## [About this task]
In the listing below, find the line holding "Given: Click the PHP currency code" and the line holding "has height=850, width=872.". Write out those two lines and all lines between, exactly, and nothing more.
###
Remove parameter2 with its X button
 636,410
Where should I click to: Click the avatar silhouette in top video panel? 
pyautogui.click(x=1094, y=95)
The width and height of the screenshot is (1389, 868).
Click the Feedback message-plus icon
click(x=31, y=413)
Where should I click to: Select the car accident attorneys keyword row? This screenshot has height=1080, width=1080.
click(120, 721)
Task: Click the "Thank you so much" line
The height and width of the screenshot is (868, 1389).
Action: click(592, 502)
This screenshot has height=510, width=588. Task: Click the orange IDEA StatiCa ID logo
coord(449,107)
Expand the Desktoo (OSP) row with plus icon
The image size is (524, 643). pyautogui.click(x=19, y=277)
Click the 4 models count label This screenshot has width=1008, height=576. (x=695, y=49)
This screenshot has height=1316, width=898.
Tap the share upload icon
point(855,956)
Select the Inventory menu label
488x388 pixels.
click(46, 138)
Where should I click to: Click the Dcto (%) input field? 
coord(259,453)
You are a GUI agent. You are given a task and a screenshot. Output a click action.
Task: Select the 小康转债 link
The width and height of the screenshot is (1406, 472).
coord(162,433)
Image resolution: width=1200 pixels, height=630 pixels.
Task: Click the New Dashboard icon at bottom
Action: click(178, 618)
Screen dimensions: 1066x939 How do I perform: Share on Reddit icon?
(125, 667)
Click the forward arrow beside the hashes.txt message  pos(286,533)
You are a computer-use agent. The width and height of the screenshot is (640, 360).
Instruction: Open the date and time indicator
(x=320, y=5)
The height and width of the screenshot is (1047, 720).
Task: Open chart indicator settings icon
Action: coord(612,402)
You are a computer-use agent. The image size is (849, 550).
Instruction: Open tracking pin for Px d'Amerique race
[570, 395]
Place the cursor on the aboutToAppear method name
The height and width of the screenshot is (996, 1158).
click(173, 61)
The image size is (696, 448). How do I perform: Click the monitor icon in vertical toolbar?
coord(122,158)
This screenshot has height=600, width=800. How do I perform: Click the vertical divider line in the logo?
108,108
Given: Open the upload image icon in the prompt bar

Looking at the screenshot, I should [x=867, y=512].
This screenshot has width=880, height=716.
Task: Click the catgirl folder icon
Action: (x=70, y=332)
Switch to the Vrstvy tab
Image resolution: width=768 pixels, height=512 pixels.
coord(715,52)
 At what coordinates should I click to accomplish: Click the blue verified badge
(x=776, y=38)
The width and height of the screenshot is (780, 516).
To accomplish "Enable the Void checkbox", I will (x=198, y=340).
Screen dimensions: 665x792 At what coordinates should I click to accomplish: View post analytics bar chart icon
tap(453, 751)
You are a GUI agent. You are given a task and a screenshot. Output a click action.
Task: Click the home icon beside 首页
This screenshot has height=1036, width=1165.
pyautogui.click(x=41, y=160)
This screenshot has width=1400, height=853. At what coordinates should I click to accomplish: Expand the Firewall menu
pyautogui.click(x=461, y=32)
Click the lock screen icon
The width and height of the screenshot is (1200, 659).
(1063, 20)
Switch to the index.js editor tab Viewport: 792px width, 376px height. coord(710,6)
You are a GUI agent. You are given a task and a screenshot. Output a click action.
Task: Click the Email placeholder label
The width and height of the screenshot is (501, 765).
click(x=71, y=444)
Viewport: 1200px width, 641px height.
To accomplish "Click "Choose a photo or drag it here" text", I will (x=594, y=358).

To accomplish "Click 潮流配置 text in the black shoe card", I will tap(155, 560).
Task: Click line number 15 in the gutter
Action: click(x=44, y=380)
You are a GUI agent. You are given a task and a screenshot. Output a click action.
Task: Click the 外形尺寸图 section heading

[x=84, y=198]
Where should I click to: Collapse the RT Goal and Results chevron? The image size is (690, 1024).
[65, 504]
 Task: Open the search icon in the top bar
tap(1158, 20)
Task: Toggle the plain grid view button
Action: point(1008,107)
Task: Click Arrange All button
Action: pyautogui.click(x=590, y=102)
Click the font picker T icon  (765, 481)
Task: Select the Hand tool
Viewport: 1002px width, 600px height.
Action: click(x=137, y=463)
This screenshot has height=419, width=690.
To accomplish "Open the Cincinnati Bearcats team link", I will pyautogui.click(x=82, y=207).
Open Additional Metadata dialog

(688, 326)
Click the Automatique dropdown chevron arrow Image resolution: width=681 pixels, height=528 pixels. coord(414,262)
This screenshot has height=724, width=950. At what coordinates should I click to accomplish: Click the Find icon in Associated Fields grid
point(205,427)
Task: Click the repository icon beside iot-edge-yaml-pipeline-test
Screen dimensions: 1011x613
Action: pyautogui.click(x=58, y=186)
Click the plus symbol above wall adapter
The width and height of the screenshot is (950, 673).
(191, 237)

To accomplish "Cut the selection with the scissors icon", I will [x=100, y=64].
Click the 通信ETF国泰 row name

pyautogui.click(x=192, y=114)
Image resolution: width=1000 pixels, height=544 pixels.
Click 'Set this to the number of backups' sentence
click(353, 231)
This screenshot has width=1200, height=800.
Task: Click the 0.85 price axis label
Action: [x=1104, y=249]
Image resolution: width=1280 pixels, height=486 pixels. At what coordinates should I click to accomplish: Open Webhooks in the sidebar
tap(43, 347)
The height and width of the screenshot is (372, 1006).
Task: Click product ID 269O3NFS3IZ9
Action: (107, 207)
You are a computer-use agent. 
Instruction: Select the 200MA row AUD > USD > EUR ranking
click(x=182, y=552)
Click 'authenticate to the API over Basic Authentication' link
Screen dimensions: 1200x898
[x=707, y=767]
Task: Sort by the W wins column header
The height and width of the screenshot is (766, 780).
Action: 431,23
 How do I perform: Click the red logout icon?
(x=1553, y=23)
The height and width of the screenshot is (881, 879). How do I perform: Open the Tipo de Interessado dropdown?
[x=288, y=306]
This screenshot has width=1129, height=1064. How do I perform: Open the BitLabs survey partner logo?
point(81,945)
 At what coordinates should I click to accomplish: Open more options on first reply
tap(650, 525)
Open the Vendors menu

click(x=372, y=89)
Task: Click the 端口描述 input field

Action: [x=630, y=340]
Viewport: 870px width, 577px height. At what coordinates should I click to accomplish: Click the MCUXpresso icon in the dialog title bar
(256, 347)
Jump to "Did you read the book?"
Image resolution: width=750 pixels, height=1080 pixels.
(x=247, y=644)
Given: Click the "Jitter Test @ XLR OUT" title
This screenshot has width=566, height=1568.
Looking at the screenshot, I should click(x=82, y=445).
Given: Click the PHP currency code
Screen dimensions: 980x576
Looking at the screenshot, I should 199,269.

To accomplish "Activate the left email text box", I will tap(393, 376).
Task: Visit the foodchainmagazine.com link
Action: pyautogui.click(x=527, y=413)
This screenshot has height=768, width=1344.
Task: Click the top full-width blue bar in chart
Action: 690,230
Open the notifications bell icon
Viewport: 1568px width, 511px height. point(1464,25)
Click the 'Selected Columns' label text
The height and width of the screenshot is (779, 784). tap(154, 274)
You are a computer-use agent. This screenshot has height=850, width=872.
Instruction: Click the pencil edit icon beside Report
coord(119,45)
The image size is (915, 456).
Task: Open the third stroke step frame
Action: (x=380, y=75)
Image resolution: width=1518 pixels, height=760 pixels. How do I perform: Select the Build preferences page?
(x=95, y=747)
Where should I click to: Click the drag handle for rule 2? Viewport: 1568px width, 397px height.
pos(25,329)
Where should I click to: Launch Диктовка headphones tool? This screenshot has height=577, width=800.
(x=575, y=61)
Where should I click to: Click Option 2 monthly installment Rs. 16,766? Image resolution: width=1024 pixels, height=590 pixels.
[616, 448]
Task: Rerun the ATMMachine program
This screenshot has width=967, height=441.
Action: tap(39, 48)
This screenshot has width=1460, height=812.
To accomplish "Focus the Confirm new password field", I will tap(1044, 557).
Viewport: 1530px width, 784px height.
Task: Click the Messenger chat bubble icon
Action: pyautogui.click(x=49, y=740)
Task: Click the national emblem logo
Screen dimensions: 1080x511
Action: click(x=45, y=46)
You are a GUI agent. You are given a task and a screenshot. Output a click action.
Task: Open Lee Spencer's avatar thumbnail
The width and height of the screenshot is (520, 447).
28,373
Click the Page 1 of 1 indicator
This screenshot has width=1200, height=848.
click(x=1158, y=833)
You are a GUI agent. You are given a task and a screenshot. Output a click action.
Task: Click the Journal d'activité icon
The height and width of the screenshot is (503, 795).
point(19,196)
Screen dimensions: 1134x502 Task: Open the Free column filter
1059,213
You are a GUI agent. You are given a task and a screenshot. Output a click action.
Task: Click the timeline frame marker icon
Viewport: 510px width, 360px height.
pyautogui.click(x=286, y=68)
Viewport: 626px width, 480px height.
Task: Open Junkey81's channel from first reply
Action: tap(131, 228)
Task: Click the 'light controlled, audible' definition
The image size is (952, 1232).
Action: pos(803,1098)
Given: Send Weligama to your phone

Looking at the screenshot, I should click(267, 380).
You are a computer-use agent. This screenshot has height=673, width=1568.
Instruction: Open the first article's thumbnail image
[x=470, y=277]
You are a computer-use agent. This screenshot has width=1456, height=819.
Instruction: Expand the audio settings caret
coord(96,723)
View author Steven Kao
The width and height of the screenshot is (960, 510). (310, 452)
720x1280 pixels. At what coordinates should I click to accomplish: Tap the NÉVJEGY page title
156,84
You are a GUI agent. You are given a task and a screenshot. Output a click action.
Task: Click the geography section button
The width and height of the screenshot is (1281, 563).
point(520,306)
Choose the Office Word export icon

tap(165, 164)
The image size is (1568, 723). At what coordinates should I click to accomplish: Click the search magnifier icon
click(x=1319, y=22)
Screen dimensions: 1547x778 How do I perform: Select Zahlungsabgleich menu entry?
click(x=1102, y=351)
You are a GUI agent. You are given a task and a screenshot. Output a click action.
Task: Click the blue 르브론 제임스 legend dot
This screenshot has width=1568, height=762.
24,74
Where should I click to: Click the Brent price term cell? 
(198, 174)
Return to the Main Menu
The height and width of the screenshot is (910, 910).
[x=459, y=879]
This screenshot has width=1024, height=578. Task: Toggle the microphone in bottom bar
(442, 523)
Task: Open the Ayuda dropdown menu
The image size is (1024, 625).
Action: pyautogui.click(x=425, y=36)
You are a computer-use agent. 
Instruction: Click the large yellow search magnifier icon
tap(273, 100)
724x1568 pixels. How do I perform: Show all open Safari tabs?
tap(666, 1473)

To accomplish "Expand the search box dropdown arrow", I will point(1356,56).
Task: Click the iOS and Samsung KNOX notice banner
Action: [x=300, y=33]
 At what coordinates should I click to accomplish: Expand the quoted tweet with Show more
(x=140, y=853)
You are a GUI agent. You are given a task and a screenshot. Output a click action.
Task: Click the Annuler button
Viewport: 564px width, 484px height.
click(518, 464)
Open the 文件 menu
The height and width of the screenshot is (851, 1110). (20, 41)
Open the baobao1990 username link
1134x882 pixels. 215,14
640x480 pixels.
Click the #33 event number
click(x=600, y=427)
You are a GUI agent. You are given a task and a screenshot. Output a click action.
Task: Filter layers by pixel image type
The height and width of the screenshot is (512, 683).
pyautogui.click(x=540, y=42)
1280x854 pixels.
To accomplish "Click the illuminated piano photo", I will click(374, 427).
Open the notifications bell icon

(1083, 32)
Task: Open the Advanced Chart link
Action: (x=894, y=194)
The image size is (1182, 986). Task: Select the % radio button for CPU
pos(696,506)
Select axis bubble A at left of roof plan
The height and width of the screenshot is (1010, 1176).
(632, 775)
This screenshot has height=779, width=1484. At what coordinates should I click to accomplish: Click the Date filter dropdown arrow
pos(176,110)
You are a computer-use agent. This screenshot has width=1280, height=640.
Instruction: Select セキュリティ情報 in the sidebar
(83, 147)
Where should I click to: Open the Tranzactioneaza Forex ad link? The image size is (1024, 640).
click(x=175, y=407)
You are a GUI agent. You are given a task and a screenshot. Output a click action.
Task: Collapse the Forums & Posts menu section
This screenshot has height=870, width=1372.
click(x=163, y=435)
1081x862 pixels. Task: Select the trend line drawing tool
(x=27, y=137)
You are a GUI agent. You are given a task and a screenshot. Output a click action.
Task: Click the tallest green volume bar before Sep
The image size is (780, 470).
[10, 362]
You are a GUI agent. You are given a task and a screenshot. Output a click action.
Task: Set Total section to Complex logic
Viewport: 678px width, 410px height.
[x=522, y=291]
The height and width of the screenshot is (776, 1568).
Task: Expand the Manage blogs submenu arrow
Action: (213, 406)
###
## [Answer section]
Given: Click the PHP currency code
Screen dimensions: 980x576
Looking at the screenshot, I should 199,269.

To accomplish "Activate the left email text box", I will tap(393, 376).
Task: Visit the foodchainmagazine.com link
Action: pyautogui.click(x=527, y=413)
This screenshot has height=768, width=1344.
Task: Click the top full-width blue bar in chart
Action: 690,230
Open the notifications bell icon
Viewport: 1568px width, 511px height. point(1464,25)
Click the 'Selected Columns' label text
The height and width of the screenshot is (779, 784). tap(154, 274)
You are a computer-use agent. This screenshot has height=850, width=872.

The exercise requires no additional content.